Il s'est redressé, a juré:

– Putain, ça a fait un boucan de la mort, pourvu qu'ils ne montent pas.

Il a jeté un œil sur la porte avec inquiétude, a poussé Sonia pour tirer les couvertures sous elle et l’en recouvrir. L'oreiller ne cachait plus sa tête, je la regardais fixement, dévisagée et uniformément rouge, sauf des dents plutôt rosés. Quatre balles dans la tête, elle pissait le sang.

Puis elle était sous les couvertures, et Victor à la porte écoutait pour voir si quelqu'un venait.

Il faisait les choses avec un grand sang-froid. Puis s’adressant à moi:

– Et tu sais où elle l'a mise?

– Derrière la grille de la clim, juste à côté du lit. J'avais la voix blanche, une toute petite voix monocorde, misérable et blanche.

Rassuré parce que personne ne montait, il est revenu vers le lit, a cherché la plaque des yeux, puis est tombé à genoux devant, l'a arrachée et en a extirpé le petit paquet carré.

Il l'a pris dans ses mains, a fermé les yeux en soufflant.

J'étais toujours au même endroit. Mais je n'étais pas encore revenue, pas encore vraiment là. Enfin, il s'est tourné vers moi:

– Tu as vu Mireille?

– Je suis venue te voir ce matin…

– Je me demande un peu comment ça se serait passé, si t'étais pas arrivée. Félicitations, t'as fait ça putain de bien… Tu voudras une part sur la vente?

Je me suis mise à regarder à droite, à gauche, en bas, sans bouger la tête. Je ne savais pas bien à quoi cette mimique correspondait, c'est simplement ce que je faisais. Regarder partout à toute vitesse, sauf lui.

Est-ce que je ne venais pas de faire tout comme il fallait, pour que ça continue comme avant?

Alors pourquoi est-ce que tout ne se passe pas comme il faut? Pourquoi est-ce qu'il ne vient pas contre moi?

J'ai expliqué, sans arrêter de bouger les yeux et pas la tête, comme une débile qui se prendrait pour une grosse mouche:

– Tu ne peux pas m'en vouloir vraiment de ne pas t'avoir dit hier que je connaissais bien Sonia et que je pouvais sûrement…
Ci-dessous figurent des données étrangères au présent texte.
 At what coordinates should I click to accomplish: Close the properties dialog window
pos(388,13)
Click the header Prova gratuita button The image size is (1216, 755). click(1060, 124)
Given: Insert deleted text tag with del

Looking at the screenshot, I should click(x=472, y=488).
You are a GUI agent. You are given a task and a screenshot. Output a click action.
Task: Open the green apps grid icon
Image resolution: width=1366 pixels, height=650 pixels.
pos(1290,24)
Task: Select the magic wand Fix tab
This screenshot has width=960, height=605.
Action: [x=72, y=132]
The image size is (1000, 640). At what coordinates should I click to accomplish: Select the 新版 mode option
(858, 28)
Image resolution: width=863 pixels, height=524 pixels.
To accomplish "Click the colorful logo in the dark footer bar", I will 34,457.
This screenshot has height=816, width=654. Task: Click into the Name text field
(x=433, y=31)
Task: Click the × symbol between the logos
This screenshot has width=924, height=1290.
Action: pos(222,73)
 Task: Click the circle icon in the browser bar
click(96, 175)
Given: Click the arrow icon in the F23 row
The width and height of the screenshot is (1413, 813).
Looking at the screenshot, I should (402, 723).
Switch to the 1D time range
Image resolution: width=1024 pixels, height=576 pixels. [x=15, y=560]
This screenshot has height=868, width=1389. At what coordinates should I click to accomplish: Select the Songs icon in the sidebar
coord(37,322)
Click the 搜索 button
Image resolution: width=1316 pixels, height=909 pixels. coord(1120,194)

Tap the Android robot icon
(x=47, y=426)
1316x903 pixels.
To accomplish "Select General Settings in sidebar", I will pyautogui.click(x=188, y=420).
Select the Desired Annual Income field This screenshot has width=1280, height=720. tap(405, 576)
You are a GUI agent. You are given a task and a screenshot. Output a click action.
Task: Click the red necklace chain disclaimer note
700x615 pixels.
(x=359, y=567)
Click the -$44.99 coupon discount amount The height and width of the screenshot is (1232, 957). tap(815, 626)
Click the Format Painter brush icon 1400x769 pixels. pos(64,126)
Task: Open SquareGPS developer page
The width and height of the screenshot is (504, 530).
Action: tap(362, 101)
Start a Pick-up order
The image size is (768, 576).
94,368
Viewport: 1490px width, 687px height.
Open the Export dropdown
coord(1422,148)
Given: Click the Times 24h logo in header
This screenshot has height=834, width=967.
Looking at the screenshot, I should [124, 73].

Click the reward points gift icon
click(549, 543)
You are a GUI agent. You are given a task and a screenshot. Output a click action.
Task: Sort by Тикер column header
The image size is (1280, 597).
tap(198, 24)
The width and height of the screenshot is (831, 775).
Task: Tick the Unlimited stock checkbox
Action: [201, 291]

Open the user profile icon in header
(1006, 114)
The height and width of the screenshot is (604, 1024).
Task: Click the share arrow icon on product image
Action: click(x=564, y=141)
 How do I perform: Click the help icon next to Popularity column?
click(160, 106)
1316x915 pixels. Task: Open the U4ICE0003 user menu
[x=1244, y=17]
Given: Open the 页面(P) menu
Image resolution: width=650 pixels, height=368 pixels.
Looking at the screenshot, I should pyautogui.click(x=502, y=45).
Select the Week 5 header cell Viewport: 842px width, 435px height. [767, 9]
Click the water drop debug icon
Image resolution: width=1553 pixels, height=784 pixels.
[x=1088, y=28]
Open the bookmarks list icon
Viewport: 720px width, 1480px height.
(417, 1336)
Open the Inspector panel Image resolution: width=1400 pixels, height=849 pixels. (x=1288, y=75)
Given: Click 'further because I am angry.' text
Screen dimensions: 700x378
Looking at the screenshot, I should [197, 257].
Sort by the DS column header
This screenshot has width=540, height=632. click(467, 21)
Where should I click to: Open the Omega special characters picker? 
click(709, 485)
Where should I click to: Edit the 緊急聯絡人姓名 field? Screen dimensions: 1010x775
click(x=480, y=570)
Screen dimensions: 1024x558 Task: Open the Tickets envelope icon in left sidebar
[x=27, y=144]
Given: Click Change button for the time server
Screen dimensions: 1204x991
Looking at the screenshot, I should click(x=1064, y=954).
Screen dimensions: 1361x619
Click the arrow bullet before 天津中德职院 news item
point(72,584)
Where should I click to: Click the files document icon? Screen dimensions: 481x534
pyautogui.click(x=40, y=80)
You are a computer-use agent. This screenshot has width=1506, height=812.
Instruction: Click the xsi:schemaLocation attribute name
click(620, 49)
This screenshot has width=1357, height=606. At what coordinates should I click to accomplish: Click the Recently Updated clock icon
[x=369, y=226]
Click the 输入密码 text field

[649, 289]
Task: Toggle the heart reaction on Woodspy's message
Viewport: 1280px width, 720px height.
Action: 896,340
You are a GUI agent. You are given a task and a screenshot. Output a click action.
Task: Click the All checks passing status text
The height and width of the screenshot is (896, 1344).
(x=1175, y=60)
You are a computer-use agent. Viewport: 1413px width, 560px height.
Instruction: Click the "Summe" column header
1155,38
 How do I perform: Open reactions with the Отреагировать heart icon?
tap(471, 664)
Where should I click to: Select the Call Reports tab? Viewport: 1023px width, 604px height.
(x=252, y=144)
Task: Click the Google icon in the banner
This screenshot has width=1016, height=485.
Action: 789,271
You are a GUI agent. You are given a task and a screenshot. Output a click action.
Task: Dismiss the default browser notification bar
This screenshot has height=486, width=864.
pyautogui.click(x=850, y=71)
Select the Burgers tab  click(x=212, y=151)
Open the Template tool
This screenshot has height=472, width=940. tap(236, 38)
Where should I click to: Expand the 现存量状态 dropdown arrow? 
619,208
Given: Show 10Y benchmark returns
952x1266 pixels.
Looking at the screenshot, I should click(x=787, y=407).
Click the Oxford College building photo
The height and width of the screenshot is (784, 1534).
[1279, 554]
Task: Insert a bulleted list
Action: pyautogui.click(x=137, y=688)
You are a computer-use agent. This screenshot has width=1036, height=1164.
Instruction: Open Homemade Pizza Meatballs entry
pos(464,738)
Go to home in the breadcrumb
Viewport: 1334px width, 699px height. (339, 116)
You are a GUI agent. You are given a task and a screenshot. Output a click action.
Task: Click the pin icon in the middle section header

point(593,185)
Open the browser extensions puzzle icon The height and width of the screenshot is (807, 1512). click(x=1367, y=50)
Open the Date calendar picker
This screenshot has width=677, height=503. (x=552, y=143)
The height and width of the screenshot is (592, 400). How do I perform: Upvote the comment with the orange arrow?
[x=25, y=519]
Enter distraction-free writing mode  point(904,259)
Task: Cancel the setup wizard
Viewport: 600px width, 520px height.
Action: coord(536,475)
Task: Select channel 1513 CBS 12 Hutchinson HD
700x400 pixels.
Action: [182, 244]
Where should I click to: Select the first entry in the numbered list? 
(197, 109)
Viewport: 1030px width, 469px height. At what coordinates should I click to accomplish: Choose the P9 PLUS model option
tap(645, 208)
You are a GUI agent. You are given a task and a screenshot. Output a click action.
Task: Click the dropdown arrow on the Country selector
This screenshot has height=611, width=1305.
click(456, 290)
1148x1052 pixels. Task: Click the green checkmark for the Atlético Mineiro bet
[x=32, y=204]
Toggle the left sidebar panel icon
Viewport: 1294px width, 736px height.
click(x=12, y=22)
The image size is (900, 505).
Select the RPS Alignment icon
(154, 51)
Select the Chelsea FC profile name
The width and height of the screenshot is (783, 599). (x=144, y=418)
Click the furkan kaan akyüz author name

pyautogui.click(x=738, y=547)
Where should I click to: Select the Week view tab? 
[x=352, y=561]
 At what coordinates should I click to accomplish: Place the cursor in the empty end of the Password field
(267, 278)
– C'était putain d'important pour moi. Et tu le savais bien. Tu pouvais pas me faire ça. Ce que t'as fait.

Alors je l'ai regardé, pour vérifier ce que j'entendais, le ton de la décision bien prise, et je l'ai vu comme je l'entendais: très loin, tout à fait hostile. Étranger.

– Me laisse pas, je t'en supplie, me laisse pas…

Une fois qu'ils étaient sortis, ces putains de mots ne m'ont plus quittée, je me suis mise à répéter ça, et je ne m'arrêtais plus.

Il m'a laissée faire longtemps, je l'ennuyais prodigieusement.

Finalement, il est venu contre moi. Et je me jetais sur lui et il n'était pas là. Je pouvais bien sentir ça, parce que je me souvenais bien de ce que ça faisait quand il me collait contre lui et me voulait vraiment.

Il a répété une nouvelle fois, et ça avait l'air de le rendre triste, lui aussi, mais il était trop tard:

– Tu ne pouvais pas me faire ça.

Puis il m'a conduite vers la salle de bains, me prenant par la taille, m'a mise devant l'évier. Se tenant derrière moi, il me regardait dans la glace. Il m'a prise par les hanches, embrassée dans le cou, gardant les yeux rivés aux miens dans le reflet du miroir. J'avais les mains crispées sur le bord du lavabo, je disais que je le voulais et il est venu dedans, gardé son pantalon, juste baissé sa braguette, mon futé à moi était baissé aux chevilles, m'empêchait de me mettre exactement comme je voulais, je bougeais mécaniquement, et ça l'a fait encore, démarré, et je le sentais qui me revenait, m'empoignait avec plus de force, et me cherchait, me trouvait, me faisait le truc, effaçait tout, et ses mains agrippaient mes cheveux et il venait plus loin. Ça n'a pas duré très longtemps, je l'ai senti se répandre dedans et il est resté collé contre moi, ses ongles s'enfonçaient dans mes hanches, comme s'il cherchait à me casser.

On ne parlait pas, on est restés tout l'après-midi dans cette salle de bains à le faire sur le carrelage, contre la baignoire, contre le mur, à buter l'un contre l'autre, à se chercher de partout et à le faire encore et je savais que Sonia était à côté, petit à petit je réalisais bien tout ce qui s'était passé. Et on est restés des heures à grimper aux murs, à se cogner aux carrelages, à s'empoigner dans tous les sens. Et ça me faisait du bien, et je lui mangeais les doigts, et je le sentais partout. Je ne voulais que lui, lui seul m'était réel.